In general, using biomass to generate energy is considered desirable, and appropriate in terms of minimizing environmental burdens. It has a promising future at CEZ Group. We are planning to steadily increase biomass cocombustion operations at the Hodonín, Poříčí, Dvůr Králové, and Tisová Power Stations. In addition, CEZ Group plans to build new plants designed to combust 100% biomass. Currently, CEZ Group is active in acquisitions. In April 2009 we announced the acquisition of a combined heat and power plant in Jindřichův Hradec that runs exclusively on biomass. As of December 31, 2009, one of the generating units at Hodonín Power Station runs on 100% biomass as well.
In 2011, CEZ Group produced over 400 million kWh from biomass, enough to power 120,000 homes.
In terms of environmental protection, direct utilization of solar energy is the purest and environmentally sound method of electricity generation. The sun’s power output exceeds the theoretical consumption of the entire human race by a factor of 40 trillion. Today, however, we are capable of utilizing only a small portion. The amount of energy we obtain is negligible compared to the total amount of solar energy. Even though photovoltaics currently account for only about 0.01% of overall world electricity generation, solar technologies have great growth potential and advanced countries are counting on this renewable resource for the future.
CEZ Group is a pioneer in the utilization of solar energy to generate electricity. The power plant at Mravenečník, originally commissioned in 1997 and currently located in the Dukovany Nuclear Power Station compound, was the first of its kind in the Czech Republic. Even today, we are installing modern photovoltaic power plants to develop our renewables portfolio.

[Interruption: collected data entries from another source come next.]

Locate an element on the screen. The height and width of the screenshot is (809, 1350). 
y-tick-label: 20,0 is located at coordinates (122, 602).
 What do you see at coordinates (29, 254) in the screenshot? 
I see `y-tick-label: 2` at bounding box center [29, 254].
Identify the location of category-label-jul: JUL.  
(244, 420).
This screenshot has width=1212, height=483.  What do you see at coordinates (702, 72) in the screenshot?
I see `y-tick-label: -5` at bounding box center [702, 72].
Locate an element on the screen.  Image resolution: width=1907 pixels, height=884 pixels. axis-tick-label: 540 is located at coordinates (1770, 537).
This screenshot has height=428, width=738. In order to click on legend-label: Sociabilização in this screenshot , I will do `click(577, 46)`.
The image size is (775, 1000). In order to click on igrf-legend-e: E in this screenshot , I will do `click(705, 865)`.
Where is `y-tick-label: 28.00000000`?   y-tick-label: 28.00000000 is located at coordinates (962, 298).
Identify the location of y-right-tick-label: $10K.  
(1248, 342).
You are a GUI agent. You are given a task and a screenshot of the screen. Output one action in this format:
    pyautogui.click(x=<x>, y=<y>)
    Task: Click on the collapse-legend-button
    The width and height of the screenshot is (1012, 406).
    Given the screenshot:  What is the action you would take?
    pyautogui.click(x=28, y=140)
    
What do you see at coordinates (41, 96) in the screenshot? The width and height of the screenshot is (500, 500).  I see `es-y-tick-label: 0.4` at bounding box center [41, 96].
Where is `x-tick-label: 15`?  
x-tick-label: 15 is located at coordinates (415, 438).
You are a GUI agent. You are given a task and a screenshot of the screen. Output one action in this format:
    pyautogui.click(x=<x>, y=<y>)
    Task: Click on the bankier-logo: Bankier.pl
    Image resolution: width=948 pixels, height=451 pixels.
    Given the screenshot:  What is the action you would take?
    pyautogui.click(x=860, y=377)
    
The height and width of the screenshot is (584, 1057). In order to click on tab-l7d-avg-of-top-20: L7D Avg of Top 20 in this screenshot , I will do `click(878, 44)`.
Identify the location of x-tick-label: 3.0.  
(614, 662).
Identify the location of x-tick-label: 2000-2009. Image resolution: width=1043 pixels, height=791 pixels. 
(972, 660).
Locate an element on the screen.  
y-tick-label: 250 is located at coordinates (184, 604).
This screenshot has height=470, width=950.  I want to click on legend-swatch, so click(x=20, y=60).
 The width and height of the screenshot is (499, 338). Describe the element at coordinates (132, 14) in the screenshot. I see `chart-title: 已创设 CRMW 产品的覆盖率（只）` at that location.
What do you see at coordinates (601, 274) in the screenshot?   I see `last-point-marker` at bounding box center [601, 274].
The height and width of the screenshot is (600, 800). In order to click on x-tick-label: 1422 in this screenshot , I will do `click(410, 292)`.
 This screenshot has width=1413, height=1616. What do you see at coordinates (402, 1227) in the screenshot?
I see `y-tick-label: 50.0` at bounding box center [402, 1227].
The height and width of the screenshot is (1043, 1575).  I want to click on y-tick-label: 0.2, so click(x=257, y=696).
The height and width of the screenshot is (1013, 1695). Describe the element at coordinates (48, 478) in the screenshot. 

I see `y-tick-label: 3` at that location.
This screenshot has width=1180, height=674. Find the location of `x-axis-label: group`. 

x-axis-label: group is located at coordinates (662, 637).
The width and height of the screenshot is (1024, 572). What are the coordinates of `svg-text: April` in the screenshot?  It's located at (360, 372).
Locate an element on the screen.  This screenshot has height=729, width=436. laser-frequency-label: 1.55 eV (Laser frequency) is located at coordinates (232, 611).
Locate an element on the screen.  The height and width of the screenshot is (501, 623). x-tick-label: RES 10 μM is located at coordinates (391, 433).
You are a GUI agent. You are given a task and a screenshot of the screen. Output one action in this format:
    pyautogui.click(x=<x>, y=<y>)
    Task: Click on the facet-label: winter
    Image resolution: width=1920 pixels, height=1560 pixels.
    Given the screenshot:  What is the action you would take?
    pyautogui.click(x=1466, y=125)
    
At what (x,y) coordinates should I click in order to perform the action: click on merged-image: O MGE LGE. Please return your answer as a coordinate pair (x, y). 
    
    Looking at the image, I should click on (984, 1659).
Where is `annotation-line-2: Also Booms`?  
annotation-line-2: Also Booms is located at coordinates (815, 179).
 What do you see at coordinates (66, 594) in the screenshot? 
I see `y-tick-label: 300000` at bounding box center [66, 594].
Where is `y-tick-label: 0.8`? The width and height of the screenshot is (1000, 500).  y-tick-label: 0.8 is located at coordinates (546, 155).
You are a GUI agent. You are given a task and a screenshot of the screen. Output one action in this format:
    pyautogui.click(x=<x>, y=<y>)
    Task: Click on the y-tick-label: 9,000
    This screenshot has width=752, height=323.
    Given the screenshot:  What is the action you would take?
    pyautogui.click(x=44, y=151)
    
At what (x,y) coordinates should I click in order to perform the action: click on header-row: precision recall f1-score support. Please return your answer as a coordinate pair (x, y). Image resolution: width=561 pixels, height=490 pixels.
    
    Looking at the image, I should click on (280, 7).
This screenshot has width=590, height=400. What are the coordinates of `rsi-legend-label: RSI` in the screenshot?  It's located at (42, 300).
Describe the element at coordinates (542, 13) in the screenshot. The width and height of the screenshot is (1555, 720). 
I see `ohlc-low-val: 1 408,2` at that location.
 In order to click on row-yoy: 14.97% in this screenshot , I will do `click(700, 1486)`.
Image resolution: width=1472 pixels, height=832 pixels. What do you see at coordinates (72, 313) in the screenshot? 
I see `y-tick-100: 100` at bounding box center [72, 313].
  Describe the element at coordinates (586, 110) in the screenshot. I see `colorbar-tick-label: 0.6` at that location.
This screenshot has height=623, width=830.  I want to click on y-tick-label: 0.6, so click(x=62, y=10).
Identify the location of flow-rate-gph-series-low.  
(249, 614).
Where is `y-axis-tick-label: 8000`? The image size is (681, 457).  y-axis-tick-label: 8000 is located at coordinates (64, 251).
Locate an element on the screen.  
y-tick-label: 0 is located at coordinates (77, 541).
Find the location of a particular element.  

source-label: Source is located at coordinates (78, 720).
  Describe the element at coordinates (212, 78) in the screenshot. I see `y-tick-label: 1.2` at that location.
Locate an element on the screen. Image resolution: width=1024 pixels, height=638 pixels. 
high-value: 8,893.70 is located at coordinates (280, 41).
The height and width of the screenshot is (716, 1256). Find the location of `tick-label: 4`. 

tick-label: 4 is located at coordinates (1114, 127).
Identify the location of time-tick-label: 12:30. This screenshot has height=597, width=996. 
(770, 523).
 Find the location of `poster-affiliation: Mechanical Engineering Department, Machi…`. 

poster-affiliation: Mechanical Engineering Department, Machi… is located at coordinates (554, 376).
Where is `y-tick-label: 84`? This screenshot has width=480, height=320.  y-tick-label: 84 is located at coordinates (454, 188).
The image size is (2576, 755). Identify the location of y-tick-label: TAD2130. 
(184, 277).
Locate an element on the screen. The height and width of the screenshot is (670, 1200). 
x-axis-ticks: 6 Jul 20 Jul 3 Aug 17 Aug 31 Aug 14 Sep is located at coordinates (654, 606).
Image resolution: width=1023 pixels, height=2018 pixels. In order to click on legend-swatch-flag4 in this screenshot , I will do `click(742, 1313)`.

Our country has a tradition of using windmills to harness wind energy. Historically, the first documented windmill in Bohemia, Moravia, and Silesia dates back to 1277, and was built in the garden of the Strahov Monastery in Prague. The first new-age wind power plants appeared in the late 1980s. Currently, wind power plants are in operation at several tens of sites in the Czech Republic, and their nominal output ranges from small (300 kW) for private applications, up to 2 MW. As of year-end 2011, total installed wind power generation capacity in the Czech Republic according to Energy Regulatory Office figures was nearly 219 MW.
CEZ Group is one of the pioneers of wind energy in the Czech Republic, having operated wind power plants at Dlouhá Louka nad Osekem (near Litvínov in the Giant Mountains), at Mravenečník in the Jeseníky Mountains, and at Nový Hrádek near Náchod. The first modern, new-generation wind power plants were commissioned in 2009 at Janov (near Litomyšl) and Věžnice (near Polná). Events for windenergy fans – Open House Days, “Drakiáda” kite-flying competitions, school tours, etc. – are held regularly at both locations.
In order to popularize wind energy, on October 15, 2011 we launched a special program for visitors to the Věznice wind power plant.
With one of the new, modern units towering nearby, an all-day kite competition was held. Participants and other visitors could take a guided tour, led by a specialist, of the inside of the power station, and compete for attractive prizes. The event was organized by the Czech Wind Energy Association in cooperation with ČEZ Obnovitelné zdroje and the Town of Věžnice.
On June 11, 2011, wind energy buffs had the opportunity to participate in the sixth annual Open House Day, on which 16 wind power stations at 16 sites throughout the Czech Republic opened their doors to the public. Each year, this event is organized by the Czech Wind Energy Association (www.csve.cz) in cooperation with the European Wind Energy Association in commemoration of Global Wind Day. CEZ Group opened its wind power plants at two sites: Janov (near Litomyšl) and Věžnice (near Havlíčkův Brod).